Suppose now a neighborhood is run down and an effort springs up to rebuild it.

What do you normally see happen?

1. A construction team studies the existing neighborhood, and carefully rebuilds an exact clone of it at a distance, but with more modern concrete, flooring, walls, nails, paint, and insulation, and then one day brings a giant bull dozer, knocks down all the houses, and uses giant helicopters to load every replacment house on top of the same old spot *ALL AT THE SAME MOMENT*?

2. One house or building, or a few depending upon how large the team is, gets rebuilt into something a new buyer wants to pay for and move into. Then, the next, and the next.

Of course, we all know it is the second scenario.

The first is simply fanciful and would be assinine. Of course, due to the physical, three-dimensional nature of construction it also is nearly impossible, at least for an entire street or town to be replaced in a single *MOMENT*.

Instead, house by house, surely enough, the Mailing Address that used to belong to a broken, dilapidated home, is replaced by brand new, valuable, livable homes.

It's a beautiful thing, as they say. Doing this, the team can "keep it moving", and by it, I mean cash flow, and I mean community and homeowner value.

Curiously, still today many software engineers and managers have failed to deeply analyze and ake to heart their favorite metaphor.

We see teams laboring under pressure filled "dead lines" to do a "big bang release in a single MOMENT" to replace a legacy system with hundreds of features or pages.

Or, if they have learned their lesson partially, they may run two systems in parallel, and slowly retire the old one while people are brought into the new one. While better, this option suffers from higher costs and lower return on investment as well as low user value.

This situation is beyond lunacy. In the former case, of single-MOMENT big-bang replacement it may even cross lunacy and enters professional irresponsibility and lack of due dilligence. At best, it showcases a sad lack of knowledge about web servers, lack of understanding about HTTP, lack of understanding about risk mitigation, and ultimately a lack of compassion for the customer and end users.

I blame not just engineers, but big contracting companies who perpetuate this situatiom on paying customers and governments who simply take their word for it that they cannot do it any faster, any better, or with more risk mitigation.

In a web system, as in a neighborhood or city, each feature, page, or controller, or script, or image has a Unique Web Address.

Each of these discrete units can, and should, be replaced in a careful, methodical, but ultimately FASTER, and return on investment increasing and risk reduing way.

Replace the parts at the end of your Unique Web Addresses one by one, just like they do in the construction industry when they replace the parts at the end of their Unique Mailing Addresses one by one.

I will be presenting a demo of how to do this with ASP.NET MVC being used to incrementally replace parts of a system built on classic ASP and ASP.NET WebForms on May 1 via http://www.meetup.com/AtlAltDotNet.

Saturday, April 21, 2012

Thank You to the Resource, of Course

I have been building software systems and web systems for more than 17 years now.
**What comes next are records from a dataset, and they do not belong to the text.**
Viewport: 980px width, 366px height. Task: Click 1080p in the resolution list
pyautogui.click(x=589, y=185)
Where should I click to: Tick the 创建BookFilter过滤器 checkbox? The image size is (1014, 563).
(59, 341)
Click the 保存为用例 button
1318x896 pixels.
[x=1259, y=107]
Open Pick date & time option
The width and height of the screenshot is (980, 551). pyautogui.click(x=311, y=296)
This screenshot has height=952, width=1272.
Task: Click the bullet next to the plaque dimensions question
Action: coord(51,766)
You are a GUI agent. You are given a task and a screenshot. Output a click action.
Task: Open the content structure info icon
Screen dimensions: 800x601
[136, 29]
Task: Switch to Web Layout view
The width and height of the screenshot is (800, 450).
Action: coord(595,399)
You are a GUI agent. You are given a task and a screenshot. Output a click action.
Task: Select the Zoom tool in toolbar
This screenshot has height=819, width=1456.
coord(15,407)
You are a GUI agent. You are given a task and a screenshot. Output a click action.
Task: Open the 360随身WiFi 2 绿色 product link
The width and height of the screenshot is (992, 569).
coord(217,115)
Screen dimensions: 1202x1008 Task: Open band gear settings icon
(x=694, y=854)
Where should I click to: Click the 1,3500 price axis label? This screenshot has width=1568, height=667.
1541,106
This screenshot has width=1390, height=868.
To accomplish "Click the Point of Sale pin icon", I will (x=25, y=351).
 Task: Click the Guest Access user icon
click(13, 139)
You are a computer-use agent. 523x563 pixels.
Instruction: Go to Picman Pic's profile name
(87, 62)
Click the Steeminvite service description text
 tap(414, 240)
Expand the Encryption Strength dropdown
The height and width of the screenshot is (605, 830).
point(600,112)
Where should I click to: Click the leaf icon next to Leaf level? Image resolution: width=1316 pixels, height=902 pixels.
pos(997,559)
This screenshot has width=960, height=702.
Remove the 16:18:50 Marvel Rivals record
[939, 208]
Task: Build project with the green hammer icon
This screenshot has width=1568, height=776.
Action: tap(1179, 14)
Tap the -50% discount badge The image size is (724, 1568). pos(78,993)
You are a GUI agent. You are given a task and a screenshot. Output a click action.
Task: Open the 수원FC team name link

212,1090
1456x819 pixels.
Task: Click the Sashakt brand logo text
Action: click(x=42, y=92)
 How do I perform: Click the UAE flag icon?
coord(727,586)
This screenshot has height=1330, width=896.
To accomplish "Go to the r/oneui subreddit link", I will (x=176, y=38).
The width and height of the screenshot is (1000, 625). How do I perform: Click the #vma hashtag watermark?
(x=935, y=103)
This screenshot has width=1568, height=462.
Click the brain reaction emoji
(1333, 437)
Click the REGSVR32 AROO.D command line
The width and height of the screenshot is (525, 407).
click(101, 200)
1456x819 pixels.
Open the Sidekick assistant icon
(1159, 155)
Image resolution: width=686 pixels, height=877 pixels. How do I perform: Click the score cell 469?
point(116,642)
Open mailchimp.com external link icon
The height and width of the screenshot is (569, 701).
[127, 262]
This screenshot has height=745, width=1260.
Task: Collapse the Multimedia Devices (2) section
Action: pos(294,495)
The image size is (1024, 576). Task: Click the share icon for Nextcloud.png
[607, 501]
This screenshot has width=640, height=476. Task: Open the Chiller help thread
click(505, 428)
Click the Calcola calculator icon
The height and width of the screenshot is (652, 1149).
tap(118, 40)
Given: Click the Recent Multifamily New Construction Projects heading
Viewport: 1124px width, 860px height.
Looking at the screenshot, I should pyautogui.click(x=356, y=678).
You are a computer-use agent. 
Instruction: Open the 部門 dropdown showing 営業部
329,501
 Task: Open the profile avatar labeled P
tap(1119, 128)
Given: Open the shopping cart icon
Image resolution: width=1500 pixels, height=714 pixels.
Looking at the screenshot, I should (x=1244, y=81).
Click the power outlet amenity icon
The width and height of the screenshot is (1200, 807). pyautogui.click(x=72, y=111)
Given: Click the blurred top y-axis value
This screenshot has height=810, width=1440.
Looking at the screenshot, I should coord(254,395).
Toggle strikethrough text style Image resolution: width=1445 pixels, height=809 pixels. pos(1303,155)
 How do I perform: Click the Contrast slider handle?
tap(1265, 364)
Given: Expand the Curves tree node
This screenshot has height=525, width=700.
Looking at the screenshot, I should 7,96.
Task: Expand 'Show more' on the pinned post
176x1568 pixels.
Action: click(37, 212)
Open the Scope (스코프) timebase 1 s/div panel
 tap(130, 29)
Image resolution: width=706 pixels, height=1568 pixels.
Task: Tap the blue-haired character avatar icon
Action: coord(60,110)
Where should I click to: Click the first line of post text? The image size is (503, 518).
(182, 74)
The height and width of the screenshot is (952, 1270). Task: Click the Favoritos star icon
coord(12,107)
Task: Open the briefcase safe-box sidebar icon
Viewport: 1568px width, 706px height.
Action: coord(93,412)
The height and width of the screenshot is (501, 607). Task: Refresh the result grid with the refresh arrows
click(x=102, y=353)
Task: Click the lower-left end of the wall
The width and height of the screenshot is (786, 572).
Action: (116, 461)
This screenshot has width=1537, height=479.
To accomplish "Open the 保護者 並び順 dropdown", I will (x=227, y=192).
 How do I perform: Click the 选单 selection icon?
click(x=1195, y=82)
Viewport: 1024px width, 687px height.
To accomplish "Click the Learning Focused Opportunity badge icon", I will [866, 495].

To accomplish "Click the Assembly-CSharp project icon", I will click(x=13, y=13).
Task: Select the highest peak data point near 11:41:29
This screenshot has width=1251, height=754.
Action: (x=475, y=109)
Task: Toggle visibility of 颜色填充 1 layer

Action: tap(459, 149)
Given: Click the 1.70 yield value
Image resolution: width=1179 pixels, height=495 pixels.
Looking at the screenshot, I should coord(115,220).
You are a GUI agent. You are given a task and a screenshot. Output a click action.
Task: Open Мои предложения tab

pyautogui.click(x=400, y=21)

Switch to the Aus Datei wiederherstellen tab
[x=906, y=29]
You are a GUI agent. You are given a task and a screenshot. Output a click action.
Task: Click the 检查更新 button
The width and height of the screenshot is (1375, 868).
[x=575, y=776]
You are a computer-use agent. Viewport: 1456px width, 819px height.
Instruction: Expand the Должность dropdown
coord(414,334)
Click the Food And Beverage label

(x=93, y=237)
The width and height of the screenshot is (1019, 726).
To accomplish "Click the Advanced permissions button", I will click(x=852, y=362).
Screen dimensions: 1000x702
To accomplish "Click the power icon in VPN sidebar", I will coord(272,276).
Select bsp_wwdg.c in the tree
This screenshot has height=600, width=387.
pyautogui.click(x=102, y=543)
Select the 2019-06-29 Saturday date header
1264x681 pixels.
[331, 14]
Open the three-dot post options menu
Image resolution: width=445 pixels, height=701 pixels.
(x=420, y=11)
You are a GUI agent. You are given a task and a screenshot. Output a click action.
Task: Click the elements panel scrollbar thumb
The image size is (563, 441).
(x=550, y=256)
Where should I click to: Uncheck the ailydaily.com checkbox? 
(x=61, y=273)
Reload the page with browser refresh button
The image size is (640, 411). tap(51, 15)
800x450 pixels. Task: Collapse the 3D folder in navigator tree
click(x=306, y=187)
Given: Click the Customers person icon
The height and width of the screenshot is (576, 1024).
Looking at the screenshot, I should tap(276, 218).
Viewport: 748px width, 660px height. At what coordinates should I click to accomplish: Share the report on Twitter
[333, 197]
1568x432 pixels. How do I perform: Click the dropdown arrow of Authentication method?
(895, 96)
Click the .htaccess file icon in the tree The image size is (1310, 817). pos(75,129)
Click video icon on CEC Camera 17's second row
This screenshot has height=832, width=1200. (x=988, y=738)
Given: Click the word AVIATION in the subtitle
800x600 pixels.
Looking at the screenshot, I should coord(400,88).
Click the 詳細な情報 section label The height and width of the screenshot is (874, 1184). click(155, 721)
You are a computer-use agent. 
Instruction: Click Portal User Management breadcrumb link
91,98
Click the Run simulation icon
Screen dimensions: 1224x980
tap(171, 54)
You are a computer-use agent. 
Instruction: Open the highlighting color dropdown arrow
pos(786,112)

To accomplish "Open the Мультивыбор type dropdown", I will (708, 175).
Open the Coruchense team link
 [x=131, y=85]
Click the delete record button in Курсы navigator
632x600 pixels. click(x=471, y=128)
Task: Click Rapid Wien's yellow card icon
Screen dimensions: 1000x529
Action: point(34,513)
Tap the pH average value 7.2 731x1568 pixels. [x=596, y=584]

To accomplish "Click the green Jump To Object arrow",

During that time, I have seen the web evolve, as we all have, from a poorly understood academic novelty with cryptic error messages about "Resource not found" to something that has completely revolutionized information sharing, and because of that, the world.

As developers, we had to progress through those early, foggy days, on through days when web servers we treated like souped up FTP servers, and into today when feeds and simple REST based services built upon, or aspiring toward, Roy Fielding's architectural principles behind the URI. Tim Berners Lee, the web's original inventor, is still a visionary, and his Linked Data initiative has percolated its way, at least conceptually, into all of our pockets as our phones constantly send small requests and consume data results to keep our apps and lives on track (or swerving off the highway).

Here is my tribute, with credit to Dan North who wrote something similar a while ago:

In the beginning there was the Resource
And it was good
But, misunderstood

Of course.

Then came files and extensions
And this brought much knowledge
Mostly to kids in college
Downloading and sharing things best left unmentioned.

Next came that simple search engine that did not require we select miles of criteria
Much more frugal, all it asked for was a phrase and a click
Then our screens filled with results oh-so-quick!
Days later I got email about my long-lost and newly deceased benefactor uncle in Nigeria.

He died again the next week, too.

Soon came flickr and Facebook
And whether we wanted to or not
No matter hot-or-not
Everyone sent us links saying "Come on, take a look!"

Then the dirt was washed away
And as the soap swirled down the drain
Our eyes opened to the vision from Roy's brain
TBL himself announced for TED: Urls, Links, and Data will save the day!

In the present there is the Resource
And we navigate to its Address
Now understood as the key to our Success

Of course.

Wednesday, April 18, 2012

Focus; Or, If You Don't Know Where You are Going, You May Get There Sooner Than You Think

All too often on a software development project, teams can fall into the trap of getting "too many balls" on the court at once.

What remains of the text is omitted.